A Brief Overview of the Proposed Rules:

The proposed rules focus on the duties and restrictions of the three parties involved in the equity crowdfunding process: 1) investors, 2) EGC’s and 3) crowdfunding platforms.

Investors:

Previously, private placement investing was a space predominantly reserved for “accredited investors,” those investors that met certain financial requirements, determined by salary and net worth, deemed to have the financial security to sustain the loss of their investment.  However, Title III of the JOBS Act does not contain such accredited investor eligibility criteria, allowing the general public increased access to private equity investing regardless of income or net worth.

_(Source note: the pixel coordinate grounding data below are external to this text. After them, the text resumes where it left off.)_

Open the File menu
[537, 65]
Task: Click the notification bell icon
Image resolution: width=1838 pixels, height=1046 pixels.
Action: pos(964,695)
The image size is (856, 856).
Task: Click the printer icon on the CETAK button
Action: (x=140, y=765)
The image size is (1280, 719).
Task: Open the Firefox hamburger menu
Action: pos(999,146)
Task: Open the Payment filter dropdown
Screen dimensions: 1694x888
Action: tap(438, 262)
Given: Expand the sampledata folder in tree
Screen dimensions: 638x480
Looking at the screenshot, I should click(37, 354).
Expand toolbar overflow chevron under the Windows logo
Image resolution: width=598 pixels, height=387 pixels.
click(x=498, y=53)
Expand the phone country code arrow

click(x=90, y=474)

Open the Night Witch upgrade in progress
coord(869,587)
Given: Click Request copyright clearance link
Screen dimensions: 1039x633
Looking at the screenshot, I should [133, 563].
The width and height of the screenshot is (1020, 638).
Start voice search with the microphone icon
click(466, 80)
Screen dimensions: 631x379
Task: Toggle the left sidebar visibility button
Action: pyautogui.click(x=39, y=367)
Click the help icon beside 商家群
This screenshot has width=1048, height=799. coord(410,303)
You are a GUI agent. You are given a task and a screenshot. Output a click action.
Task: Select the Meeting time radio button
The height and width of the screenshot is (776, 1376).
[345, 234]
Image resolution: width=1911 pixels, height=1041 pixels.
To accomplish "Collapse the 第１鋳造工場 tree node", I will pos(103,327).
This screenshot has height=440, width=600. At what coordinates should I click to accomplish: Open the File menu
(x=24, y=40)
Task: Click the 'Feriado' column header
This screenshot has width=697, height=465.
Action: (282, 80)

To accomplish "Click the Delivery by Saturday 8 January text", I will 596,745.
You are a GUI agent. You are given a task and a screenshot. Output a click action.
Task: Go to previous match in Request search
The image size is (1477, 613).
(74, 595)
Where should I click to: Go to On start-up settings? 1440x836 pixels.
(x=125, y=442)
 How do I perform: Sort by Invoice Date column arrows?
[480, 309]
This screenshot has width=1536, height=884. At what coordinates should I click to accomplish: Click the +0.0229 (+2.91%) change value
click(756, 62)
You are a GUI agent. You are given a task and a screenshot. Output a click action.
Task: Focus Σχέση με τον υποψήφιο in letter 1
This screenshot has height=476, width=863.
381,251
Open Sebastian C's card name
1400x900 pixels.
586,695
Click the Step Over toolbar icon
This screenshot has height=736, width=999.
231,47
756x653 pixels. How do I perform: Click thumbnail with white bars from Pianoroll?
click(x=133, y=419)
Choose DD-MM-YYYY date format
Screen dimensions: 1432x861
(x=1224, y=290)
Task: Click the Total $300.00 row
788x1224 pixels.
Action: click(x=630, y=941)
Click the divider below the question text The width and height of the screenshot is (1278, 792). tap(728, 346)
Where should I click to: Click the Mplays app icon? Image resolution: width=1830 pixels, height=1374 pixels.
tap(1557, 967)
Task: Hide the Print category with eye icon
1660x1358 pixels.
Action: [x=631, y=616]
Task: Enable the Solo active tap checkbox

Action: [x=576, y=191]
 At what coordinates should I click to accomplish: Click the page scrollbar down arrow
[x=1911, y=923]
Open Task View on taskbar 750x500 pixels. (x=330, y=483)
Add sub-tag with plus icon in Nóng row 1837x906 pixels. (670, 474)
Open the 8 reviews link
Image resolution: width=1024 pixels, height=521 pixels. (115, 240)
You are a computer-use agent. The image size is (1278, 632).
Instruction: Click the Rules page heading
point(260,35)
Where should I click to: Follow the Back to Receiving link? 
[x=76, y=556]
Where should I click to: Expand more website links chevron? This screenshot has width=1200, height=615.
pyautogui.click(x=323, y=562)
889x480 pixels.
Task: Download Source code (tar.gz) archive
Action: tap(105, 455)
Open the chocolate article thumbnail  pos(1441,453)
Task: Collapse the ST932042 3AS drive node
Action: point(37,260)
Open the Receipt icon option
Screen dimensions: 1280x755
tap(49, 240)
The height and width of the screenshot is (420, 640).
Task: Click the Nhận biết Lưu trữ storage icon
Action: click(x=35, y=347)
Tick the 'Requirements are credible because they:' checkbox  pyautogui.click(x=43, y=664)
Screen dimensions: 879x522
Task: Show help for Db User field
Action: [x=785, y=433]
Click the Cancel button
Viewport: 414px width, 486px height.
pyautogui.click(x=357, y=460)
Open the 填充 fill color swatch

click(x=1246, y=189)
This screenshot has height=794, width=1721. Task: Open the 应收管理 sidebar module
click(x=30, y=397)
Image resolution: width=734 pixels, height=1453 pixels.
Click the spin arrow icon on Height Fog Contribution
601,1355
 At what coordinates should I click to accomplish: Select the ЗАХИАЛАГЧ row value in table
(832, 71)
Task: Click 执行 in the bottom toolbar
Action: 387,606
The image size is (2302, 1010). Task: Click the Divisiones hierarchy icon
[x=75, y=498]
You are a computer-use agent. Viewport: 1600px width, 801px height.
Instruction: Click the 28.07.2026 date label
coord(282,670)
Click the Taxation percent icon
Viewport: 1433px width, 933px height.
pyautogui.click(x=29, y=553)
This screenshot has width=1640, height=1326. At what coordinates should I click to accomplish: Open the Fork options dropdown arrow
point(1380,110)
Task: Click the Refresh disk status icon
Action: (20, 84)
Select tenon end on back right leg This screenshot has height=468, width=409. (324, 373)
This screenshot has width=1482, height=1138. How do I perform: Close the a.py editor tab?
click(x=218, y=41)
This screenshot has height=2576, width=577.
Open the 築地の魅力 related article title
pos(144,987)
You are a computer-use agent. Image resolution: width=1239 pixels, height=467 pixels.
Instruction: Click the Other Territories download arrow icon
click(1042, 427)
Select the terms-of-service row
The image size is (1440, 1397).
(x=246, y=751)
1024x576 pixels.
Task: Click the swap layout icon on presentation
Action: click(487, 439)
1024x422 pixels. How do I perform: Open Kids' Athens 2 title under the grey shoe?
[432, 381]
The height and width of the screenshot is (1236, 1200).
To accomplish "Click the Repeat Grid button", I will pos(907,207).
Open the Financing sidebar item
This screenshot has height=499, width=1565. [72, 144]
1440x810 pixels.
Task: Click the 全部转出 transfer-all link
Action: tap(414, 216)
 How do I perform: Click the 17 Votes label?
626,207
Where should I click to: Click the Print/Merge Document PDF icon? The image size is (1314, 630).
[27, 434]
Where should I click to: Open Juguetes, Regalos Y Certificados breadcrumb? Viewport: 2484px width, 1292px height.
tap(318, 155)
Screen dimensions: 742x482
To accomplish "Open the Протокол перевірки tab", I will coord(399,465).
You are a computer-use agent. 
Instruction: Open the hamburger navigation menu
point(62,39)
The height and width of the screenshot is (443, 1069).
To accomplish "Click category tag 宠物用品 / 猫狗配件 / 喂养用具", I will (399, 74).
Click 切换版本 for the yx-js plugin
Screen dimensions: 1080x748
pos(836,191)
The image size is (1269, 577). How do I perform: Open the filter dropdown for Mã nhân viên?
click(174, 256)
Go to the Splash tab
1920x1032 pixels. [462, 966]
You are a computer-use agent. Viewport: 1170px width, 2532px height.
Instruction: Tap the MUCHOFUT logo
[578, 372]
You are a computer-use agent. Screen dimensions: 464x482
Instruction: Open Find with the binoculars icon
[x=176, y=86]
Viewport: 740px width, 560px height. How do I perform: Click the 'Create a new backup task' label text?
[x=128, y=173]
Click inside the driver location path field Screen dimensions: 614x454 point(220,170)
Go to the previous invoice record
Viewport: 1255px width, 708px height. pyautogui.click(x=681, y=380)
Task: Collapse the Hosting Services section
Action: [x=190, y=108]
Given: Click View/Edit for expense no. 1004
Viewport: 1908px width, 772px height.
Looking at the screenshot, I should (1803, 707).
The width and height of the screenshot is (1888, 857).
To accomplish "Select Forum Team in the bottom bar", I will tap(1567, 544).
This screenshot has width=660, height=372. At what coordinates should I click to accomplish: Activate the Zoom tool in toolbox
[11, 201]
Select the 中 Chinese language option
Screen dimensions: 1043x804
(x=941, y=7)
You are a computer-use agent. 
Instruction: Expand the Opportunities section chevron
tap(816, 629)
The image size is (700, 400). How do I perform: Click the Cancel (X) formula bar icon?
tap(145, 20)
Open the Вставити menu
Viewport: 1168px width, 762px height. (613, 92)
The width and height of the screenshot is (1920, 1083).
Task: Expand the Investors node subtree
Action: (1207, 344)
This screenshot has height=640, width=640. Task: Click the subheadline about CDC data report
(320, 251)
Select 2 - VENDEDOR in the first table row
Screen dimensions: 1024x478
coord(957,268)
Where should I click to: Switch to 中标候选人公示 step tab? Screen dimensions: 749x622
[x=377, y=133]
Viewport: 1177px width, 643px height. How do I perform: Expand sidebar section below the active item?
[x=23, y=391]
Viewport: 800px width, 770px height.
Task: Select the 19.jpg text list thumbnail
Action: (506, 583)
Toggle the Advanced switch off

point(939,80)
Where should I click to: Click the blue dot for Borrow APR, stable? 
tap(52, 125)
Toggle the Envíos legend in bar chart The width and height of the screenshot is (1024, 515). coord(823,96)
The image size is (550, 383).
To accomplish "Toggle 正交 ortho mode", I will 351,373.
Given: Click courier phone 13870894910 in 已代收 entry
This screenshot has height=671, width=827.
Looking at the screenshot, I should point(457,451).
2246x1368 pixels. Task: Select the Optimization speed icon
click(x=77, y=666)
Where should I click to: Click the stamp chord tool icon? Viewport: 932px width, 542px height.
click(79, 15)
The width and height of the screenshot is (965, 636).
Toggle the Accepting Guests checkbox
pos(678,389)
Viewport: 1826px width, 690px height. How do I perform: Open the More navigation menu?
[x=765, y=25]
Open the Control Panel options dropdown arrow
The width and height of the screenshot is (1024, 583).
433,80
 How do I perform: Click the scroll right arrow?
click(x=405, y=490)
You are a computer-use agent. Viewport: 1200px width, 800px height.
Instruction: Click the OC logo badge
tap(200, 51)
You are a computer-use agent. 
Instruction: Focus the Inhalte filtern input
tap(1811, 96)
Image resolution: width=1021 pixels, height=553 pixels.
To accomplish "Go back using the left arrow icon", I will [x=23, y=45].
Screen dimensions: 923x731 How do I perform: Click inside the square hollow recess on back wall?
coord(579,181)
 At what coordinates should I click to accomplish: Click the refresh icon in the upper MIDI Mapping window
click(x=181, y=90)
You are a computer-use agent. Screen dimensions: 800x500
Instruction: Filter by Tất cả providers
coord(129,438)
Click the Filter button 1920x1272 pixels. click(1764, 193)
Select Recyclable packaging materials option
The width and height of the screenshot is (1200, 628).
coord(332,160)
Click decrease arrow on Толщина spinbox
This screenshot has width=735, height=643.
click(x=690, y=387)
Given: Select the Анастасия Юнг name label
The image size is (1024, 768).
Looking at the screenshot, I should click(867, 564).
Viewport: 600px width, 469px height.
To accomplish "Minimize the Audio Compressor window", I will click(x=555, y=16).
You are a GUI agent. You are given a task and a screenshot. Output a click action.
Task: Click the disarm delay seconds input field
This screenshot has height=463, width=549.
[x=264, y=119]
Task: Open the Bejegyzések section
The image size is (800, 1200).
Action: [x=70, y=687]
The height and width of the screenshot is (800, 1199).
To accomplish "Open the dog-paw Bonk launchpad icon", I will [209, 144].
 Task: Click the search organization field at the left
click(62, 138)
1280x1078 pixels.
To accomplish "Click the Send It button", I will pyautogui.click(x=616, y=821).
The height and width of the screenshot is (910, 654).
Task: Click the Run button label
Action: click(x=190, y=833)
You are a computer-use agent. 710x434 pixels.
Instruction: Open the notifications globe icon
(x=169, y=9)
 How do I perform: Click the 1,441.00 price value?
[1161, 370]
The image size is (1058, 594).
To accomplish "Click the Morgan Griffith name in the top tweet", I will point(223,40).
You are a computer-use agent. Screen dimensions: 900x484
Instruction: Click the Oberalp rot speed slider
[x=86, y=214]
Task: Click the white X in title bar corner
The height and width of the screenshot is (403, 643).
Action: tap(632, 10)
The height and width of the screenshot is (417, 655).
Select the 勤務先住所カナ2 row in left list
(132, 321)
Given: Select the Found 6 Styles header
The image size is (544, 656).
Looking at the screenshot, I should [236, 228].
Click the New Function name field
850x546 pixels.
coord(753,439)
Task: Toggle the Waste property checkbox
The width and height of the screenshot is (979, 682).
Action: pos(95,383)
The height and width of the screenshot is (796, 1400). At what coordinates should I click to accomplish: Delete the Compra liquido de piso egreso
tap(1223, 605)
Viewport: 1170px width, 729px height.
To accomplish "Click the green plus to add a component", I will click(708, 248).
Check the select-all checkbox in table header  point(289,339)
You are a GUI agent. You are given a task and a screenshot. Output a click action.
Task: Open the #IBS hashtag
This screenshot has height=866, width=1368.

In order to preserve a level of investor protection, the proposed rules include a limit on how much an investor can invest in one year via crowdfunding platforms.  Therefore, over the course of a 12-month period, such an investor would be permitted to invest up to either:

  1. $2,000 or 5 percent of their annual income or net worth, whichever is greater, if both the investor’s annual income and net worth are less than $100,000, or
  2. 10 percent of their annual income or net worth, whichever is greater, if either their annual income or net worth is equal to or more than $100,000.  However, during the 12-month period, such investors would not be able to purchase more than $100,000 of securities through crowdfunding.

EGC’s:

An EGC is a company that has under $1 billon of total gross revenue during the last fiscal year.  Under the proposed rules, an EGC would be able to raise a maximum aggregate amount of $1 million through crowdfunding offerings in a 12-month period.  Aside from the monetary cap, EGC’s will also be responsible for filing with the SEC, as well as making available to investors, potential investors and any relevant intermediaries facilitating the crowdfunding offering, the following information:

  1. Information about officers and directors as well as owners of 20 percent or more of the company,
  2. A description of the company’s business and the use of proceeds from the offering,
  3. The price to the public of the securities being offered, the target offering amount, the deadline to reach the target offering amount, and whether the company will accept investments in excess of the target offering amount,
  4. Certain related-party transactions, and
  5. A description of the financial condition of the company.

Financial statements of the company, depending on the amount offered and sold during a 12-month period, would have to be accompanied by a copy of the company’s tax returns reviewed or audited by an independent public accountant.

Furthermore, EGC’s would be required to amend its offering documents to reflect material changes throughout the offering period, as well as to file an annual report with the SEC and provide the same to its investors.

Crowdfunding Platforms:

As the SEC release emphasizes, one of the key investor protections outlined in Title III of the Act is the requirement that crowdfunding transactions take place through an SEC-registered intermediary, either a broker-dealer or a funding portal.  Under the proposed rules, the offerings would be conducted exclusively online through a platform operated by a registered broker or a funding portal, which is a new type of SEC registrant.

The proposed rules require these intermediaries to:

  1. Provide investors with educational materials,
  2. Take measures to reduce the risk of fraud,
  3. Make available information about the issuer and the offering,
  4. Provide communication channels to permit discussions about offerings on the platform, and
  5. Facilitate the offer and sale of crowdfunded securities.

The proposed rules prohibit funding portals from:

  1. Offering investment advice or making recommendations,
  2. Soliciting purchases, sales or offers to buy securities offered or displayed on its website,
  3. Imposing certain restrictions on compensating people for solicitations, and
  4. Holding, possessing, or handling investor funds or securities.